:: Source material ::

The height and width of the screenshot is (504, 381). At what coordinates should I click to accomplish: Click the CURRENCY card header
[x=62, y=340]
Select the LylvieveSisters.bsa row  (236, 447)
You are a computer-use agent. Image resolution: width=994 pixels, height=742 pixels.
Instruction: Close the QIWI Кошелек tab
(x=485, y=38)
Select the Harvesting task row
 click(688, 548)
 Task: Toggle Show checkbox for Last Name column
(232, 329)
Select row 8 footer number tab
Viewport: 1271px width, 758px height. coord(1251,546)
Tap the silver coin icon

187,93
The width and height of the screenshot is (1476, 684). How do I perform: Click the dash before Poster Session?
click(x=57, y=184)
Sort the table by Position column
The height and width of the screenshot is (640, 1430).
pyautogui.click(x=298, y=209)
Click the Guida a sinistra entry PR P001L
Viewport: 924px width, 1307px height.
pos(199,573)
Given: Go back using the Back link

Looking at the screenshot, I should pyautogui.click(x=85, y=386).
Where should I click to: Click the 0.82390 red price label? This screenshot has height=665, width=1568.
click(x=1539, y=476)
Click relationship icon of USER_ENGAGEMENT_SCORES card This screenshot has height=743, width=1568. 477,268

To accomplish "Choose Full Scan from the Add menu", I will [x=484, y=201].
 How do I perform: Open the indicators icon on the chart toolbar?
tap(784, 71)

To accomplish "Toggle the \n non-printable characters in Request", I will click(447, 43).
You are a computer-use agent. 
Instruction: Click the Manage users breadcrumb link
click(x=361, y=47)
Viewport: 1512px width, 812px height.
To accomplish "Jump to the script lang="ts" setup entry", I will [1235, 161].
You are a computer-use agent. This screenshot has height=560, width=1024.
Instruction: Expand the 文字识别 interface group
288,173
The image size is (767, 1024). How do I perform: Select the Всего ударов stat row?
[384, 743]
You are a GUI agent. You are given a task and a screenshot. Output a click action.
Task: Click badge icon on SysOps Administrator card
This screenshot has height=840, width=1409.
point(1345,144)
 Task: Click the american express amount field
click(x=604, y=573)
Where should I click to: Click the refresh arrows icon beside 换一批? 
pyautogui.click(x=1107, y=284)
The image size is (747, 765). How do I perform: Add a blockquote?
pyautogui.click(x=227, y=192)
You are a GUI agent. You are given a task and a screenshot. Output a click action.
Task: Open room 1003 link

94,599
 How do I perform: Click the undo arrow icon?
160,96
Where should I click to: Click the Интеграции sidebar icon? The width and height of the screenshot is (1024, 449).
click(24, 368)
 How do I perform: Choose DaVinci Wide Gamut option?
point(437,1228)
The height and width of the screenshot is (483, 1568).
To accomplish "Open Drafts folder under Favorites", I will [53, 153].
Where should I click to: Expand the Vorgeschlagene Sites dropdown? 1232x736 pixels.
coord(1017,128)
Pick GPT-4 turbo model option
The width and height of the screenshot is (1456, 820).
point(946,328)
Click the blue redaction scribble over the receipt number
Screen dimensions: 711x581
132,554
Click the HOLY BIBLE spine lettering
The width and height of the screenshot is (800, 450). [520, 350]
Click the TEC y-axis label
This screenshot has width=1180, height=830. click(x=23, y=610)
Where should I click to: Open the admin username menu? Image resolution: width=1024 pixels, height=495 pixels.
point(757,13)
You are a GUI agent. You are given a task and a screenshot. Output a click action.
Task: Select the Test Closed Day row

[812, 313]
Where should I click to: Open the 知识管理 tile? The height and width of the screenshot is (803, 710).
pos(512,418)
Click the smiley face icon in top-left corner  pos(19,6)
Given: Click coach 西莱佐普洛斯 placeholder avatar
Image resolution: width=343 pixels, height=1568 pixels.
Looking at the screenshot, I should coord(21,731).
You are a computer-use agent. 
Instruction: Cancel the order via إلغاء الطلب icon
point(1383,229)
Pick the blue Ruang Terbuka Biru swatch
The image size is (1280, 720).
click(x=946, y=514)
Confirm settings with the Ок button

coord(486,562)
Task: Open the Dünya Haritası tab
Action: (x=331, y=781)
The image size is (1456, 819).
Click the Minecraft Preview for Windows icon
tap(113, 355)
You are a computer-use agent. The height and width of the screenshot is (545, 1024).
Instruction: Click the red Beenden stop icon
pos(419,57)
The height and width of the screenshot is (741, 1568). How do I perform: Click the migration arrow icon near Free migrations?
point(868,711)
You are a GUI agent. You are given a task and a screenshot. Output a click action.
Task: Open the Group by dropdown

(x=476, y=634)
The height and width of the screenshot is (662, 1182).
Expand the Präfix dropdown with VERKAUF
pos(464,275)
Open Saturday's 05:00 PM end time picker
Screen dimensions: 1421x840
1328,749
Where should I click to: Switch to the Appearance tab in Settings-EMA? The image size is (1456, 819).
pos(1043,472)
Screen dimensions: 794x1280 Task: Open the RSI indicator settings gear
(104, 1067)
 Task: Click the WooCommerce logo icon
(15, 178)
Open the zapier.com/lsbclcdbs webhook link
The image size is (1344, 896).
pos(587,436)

:::

▶ **The problem**: Starting with the line containing "How do I perform: Click the undo arrow icon?" and going on through the line containing "point(437,1228)", write out those records again with the requests included, and shift every coordinate in the answers by -16.

▶ **Response below**:
 How do I perform: Click the undo arrow icon?
144,80
Where should I click to: Click the Интеграции sidebar icon? The width and height of the screenshot is (1024, 449).
click(8, 352)
 How do I perform: Choose DaVinci Wide Gamut option?
point(421,1212)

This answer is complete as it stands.